Todo o projecto será pago por diferentes patrocinadores, sem dinheiro do estado. “Não há propriamente um orçamento, porque a metedologia utilizada é com base em patrocínios, portanto há vários orçamentos para vários patrocinadores”, disse Horta e Costa, quando questionado sobre a verba prevista. “Obviamente o estado português teria dificuldade em ter orçamento para isto. Mas tenho grandes empresas com interesses no Brasil a contribuir para abrir o Brasil às PME’s [Pequenas e Médias Empresas].”

Antes do comissário português, o brasileiro Antonio Grassi divulgara a forte programação do Ano do Brasil em Portugal. E após os discursos a impressão geral parecia ser que a parte portuguesa será mais dominada pela economia, enquanto que a brasileira é marcadamente cultural. “Prefiro dizer que a nossa programação é diversificada, com cultura, economia, ciência, educação, tecnologia, desporto”, ressalvou Horta e Costa ao PÚBLICO. “O grande objectivo é surpreender o Brasil, e por isso vou trazer as grandes empresas da inovação em Portugal.”

A apresentação começou com um “cocktail” durante o qual o cônsul-geral Nuno de Mello Bello, residente oficial do palácio, fez as vezes de anfitrião, recebendo os dois comissários e a ministra brasileira da Cultura, Ana de Holanda, para além de representantes do ministério das Relações Exteriores e dos governos do estado e da prefeitura do Rio de Janeiro, além de representantes de instituições brasileiros.

A protagonista cultural da manhã, com direito a dois aplausos de pé, foi a actriz Bibi Ferreira, 90 anos, que chegou de óculos escuros, junto a Ana de Holanda. A actriz Marília Pêra, o realizador Luiz Carlos Barreto, a cantora Elba Ramalho ou o curador do Museu de Arte Moderna do Rio, Luiz Camillo Osório, eram outros artistas/programadores presentes, mas o ambiente institucional predominava.

Programa em aberto

Tal como já fora noticiado em Lisboa, o Ano de Portugal no Brasil e o Ano do Brasil em Portugal começam a 7 de Setembro, dia nacional brasileiro, e terminam a 10 de Junho, dia nacional português. Dez meses de actividades que ainda não estão fechadas: ambos os comissários reforçaram ontem a ideia de que continuam abertos a propostas, nomeadamente através do site e das redes sociais.

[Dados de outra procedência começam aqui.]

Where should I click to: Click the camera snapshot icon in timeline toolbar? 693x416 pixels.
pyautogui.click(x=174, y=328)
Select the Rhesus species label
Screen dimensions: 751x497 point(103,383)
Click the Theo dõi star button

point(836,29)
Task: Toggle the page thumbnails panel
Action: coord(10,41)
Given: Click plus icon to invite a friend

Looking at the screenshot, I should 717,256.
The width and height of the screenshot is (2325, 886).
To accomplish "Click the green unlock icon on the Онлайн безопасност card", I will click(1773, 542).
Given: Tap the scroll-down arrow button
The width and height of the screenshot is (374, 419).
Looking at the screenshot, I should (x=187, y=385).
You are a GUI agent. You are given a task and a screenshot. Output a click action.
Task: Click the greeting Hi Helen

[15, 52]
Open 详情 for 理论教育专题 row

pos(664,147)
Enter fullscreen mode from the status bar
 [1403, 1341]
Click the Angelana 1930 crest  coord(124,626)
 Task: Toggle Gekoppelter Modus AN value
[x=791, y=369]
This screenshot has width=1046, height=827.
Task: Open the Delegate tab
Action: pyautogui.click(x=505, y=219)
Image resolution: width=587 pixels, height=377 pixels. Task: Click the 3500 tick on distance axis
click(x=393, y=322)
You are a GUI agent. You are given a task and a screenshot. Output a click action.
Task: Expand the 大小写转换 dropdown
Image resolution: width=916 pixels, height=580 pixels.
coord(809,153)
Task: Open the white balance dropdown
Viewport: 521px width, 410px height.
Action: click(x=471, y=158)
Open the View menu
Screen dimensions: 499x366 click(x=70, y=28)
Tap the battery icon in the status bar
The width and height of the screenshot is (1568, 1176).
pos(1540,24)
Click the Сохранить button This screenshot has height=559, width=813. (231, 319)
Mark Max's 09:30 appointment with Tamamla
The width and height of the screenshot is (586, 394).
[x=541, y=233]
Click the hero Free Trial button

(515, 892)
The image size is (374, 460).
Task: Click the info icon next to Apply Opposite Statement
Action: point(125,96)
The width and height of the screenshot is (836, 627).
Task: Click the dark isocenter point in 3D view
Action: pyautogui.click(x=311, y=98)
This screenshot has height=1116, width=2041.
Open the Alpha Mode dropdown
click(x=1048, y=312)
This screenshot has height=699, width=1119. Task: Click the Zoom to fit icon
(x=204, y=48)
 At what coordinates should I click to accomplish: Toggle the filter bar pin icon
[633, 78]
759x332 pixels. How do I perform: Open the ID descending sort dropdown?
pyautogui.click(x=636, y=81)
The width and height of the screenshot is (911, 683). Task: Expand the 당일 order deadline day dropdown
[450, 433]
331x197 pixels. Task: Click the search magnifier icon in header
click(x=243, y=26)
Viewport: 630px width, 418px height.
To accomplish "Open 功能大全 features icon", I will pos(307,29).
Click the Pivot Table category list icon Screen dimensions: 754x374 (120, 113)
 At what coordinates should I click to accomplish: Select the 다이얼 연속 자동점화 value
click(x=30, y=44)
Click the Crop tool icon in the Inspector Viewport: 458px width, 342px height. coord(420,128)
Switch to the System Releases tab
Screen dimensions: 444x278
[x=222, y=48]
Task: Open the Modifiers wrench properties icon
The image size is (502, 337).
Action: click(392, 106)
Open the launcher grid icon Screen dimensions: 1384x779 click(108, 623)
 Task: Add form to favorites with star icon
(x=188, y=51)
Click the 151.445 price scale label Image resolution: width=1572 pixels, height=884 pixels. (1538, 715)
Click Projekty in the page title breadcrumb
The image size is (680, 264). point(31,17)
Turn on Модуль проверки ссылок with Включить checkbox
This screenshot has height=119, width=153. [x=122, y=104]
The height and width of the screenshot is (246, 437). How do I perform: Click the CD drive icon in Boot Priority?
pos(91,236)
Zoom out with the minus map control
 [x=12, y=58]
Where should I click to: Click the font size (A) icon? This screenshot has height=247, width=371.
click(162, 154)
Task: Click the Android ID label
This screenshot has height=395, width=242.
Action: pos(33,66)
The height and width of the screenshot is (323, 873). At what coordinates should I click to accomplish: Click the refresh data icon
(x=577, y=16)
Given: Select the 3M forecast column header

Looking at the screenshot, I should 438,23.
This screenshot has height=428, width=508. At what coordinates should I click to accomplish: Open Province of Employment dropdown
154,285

“A programação ainda tem muito a ser complementada”, sublinhou o desenvolto Grassi, primeiro a falar, antes de arrancar o video com os pontos fortes já agendados. Um dos lugares centrais será o Espaço Brasil, centro cultural a montar num dos armazéns da LX Factory, mas a agenda brasileira vai estender-se a Porto, Guimarães, Sintra, Coimbra e Faro, além de Lisboa.